Chapter 4: Technical barriers to trade Article

TBT.1: Objective

The objective of this Chapter is to facilitate trade in goods between the Parties by preventing, identifying and eliminating unnecessary technical barriers to trade.

Article TBT.2: Scope

1. This Chapter applies to the preparation, adoption and application of all standards, technical regulations and conformity assessment procedures, which may affect trade in goods between the Parties.

2. This Chapter does not apply to:

(a) purchasing specifications prepared by governmental bodies for production or consumption requirements of such bodies; or

(b) SPS measures that fall within scope of Chapter 3 [Sanitary and phytosanitary measures].
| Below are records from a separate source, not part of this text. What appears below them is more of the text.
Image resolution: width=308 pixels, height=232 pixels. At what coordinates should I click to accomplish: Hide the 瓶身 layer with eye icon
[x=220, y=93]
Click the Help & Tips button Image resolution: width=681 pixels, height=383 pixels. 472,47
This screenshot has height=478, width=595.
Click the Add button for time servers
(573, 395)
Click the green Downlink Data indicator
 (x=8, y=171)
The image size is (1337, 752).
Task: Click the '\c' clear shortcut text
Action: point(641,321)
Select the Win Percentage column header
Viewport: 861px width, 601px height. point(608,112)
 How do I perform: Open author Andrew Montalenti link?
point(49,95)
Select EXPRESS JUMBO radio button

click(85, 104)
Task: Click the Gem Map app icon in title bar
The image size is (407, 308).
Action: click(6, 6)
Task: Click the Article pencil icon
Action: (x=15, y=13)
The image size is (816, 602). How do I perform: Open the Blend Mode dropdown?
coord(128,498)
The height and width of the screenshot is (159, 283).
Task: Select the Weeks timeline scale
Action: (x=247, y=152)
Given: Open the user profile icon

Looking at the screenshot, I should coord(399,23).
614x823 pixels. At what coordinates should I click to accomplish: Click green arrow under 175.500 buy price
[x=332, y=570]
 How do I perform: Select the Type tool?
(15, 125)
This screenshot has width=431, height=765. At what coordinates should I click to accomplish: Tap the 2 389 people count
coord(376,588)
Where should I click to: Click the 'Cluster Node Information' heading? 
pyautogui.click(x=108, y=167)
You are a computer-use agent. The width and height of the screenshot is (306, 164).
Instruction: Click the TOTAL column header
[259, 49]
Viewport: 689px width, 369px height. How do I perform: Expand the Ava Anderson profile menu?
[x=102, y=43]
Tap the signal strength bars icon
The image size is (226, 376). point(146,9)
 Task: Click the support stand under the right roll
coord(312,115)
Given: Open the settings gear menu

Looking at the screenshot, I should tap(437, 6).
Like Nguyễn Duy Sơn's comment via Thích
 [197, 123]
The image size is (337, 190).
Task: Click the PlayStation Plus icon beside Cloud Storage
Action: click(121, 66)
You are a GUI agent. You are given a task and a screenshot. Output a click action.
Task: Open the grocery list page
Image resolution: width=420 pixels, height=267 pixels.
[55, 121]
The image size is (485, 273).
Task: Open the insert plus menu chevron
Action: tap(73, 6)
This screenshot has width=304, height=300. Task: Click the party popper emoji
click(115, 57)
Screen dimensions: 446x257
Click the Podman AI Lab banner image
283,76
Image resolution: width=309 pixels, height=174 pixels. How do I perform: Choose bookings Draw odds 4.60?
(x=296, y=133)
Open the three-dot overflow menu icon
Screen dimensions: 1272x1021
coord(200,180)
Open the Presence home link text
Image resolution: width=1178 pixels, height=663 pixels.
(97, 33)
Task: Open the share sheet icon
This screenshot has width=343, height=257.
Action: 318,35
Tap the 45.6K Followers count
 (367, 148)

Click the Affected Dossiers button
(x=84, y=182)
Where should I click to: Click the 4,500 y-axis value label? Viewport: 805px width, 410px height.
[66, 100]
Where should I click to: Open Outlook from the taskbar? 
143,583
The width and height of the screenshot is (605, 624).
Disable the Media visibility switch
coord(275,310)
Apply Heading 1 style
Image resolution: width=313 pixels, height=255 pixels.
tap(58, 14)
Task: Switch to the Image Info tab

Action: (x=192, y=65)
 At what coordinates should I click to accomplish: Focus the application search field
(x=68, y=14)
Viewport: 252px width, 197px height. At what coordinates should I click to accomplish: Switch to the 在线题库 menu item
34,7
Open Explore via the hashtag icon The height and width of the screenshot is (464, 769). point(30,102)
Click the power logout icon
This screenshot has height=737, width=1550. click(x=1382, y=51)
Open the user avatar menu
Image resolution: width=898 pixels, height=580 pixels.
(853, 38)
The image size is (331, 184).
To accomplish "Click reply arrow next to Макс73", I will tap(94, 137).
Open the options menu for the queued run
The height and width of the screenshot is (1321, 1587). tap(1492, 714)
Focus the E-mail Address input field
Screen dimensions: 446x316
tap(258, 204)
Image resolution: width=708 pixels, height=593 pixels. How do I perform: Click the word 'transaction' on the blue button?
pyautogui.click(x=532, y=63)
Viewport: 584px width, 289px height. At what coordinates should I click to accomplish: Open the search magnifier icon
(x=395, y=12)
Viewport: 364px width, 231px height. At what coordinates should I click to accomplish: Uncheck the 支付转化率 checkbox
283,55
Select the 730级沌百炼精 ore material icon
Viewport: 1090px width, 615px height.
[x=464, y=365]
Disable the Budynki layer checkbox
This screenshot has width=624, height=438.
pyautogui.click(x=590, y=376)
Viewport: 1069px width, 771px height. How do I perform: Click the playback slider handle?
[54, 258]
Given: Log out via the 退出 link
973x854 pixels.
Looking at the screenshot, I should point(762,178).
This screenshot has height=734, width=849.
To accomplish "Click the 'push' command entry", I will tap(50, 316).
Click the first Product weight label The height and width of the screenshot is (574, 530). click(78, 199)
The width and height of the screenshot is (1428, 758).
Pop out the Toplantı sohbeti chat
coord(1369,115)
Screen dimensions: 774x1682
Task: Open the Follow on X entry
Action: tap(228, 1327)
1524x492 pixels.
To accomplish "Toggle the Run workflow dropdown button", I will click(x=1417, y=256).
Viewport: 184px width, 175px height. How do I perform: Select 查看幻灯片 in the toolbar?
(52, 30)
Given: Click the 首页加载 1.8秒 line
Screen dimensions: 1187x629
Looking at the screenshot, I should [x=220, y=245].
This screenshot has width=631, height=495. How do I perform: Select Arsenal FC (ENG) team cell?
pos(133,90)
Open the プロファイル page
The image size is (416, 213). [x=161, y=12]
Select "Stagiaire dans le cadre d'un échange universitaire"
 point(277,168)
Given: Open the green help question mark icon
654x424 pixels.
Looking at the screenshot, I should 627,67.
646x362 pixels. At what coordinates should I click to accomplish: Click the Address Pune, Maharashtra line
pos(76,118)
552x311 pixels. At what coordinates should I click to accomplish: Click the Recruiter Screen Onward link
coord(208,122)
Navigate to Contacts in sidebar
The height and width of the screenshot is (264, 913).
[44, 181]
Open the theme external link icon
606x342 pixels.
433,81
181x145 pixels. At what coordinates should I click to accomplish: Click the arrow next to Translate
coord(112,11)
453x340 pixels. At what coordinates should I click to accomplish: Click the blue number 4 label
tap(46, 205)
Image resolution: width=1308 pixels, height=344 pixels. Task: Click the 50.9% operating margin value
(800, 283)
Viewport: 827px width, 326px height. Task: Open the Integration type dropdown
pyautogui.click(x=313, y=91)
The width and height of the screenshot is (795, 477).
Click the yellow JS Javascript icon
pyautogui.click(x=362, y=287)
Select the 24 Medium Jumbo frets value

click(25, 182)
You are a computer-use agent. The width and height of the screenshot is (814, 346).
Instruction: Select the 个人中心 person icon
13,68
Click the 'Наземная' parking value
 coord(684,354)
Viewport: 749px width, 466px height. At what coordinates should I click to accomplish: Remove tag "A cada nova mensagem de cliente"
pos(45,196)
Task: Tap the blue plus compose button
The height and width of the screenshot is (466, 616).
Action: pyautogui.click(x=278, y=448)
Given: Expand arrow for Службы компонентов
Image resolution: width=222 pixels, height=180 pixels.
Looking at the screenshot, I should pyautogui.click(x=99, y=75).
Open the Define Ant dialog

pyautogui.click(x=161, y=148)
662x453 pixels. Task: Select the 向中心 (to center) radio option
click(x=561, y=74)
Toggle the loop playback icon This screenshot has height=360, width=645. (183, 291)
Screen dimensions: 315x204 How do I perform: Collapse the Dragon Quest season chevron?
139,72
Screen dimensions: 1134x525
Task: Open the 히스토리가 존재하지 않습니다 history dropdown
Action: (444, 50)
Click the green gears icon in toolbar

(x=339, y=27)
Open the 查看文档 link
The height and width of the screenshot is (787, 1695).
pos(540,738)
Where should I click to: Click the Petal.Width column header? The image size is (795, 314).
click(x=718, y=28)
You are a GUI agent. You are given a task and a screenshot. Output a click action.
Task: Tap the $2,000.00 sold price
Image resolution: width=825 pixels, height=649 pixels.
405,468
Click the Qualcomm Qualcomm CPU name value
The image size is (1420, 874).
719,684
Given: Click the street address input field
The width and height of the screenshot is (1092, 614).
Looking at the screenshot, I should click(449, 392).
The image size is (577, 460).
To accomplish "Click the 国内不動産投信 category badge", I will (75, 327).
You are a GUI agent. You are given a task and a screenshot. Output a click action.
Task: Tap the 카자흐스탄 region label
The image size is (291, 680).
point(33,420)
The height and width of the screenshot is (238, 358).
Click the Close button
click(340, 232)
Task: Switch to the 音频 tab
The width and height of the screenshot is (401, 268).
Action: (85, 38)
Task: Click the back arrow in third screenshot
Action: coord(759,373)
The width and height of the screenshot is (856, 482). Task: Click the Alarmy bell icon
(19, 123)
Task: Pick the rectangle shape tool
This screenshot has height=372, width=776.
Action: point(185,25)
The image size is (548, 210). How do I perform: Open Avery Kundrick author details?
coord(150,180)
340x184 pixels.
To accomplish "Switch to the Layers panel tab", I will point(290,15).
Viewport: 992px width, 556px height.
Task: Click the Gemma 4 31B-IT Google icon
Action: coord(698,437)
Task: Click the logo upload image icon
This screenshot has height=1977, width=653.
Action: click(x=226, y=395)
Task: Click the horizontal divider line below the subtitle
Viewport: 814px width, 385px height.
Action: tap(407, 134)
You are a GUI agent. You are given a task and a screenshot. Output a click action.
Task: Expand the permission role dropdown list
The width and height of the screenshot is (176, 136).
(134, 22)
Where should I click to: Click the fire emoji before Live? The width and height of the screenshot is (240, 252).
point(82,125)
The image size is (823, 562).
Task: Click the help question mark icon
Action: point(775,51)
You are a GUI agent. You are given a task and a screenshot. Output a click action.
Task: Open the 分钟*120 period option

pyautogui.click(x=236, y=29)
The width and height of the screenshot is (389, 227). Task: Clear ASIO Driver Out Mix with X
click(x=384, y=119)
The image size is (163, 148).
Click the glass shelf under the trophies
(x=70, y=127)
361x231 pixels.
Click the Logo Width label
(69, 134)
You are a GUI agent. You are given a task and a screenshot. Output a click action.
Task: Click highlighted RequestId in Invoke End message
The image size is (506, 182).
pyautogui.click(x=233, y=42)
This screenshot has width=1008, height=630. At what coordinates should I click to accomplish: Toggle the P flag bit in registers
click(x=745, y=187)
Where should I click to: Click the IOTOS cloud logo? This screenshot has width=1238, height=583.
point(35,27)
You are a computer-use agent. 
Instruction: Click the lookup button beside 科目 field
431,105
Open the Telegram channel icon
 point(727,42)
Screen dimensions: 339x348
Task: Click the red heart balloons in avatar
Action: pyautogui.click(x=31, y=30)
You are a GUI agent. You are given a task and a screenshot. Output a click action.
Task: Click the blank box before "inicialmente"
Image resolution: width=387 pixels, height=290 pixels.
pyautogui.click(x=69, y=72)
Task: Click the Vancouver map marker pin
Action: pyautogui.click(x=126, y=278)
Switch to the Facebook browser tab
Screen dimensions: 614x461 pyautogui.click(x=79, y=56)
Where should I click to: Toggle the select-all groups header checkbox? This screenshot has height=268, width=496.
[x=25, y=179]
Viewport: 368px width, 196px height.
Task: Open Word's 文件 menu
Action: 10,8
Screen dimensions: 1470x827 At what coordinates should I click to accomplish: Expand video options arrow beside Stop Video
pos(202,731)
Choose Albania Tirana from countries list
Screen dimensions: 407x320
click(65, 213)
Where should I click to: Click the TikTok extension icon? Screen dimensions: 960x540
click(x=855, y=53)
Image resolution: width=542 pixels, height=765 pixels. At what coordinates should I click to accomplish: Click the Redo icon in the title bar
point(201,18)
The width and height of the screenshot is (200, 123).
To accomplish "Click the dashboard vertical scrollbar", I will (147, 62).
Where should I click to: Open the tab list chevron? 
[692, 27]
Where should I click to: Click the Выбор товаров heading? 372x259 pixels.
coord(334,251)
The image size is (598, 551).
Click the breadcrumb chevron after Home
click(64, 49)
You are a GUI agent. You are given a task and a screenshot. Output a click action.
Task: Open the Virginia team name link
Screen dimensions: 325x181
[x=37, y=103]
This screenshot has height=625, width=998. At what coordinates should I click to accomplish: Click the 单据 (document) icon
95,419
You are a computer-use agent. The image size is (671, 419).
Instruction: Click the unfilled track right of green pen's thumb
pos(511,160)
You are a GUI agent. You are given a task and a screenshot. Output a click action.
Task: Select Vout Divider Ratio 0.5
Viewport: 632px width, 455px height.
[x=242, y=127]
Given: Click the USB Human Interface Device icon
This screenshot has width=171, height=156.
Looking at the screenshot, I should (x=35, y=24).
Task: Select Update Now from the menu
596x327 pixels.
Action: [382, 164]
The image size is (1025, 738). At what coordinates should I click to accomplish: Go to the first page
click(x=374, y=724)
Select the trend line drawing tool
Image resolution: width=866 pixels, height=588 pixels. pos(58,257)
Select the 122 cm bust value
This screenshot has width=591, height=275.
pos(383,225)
3. The Annexes to this Chapter apply, in respect of products within their scope, in addition to this Chapter. Any provision in an Annex to this Chapter that an international standard or body or organisation is to be considered or recognised as relevant, does not prevent a standard developed by any other body or organisation from being considered to be a relevant international standard pursuant to Article TBT.4 (4) and (5).

Article TBT.3: Relationship with the TBT Agreement

1. Articles 2 to 9 of and Annexes 1 and 3 to the TBT Agreement are incorporated into and made part of this Agreement mutatis mutandis.

2. Terms referred to in this Chapter and in the Annexes to this Chapter shall have the same meaning as they have in the TBT Agreement.

Article TBT.4: Technical regulations

1. Each Party shall carry out impact assessments of planned technical regulations in accordance with its respective rules and procedures. The rules and procedures referred to in this paragraph and in paragraph 8 may provide for exceptions.

2. Each Party shall assess the available regulatory and non-regulatory alternatives to the proposed technical regulation that may fulfil the Party’s legitimate objectives, in accordance with Article 2.2 of the TBT Agreement.

3. Each Party shall use relevant international standards as a basis for its technical regulations except when it can demonstrate that such international standards would be an ineffective or inappropriate means for the fulfilment of the legitimate objectives pursued.

4. International standards developed by the International Organization for Standardization (ISO), International Electrotechnical Commission (IEC), International Telecommunication Union (ITU) and Codex Alimentarius Commission (Codex) shall be the relevant international standards within the meaning of Article 2, Article 5 and Annex 3 of the TBT Agreement.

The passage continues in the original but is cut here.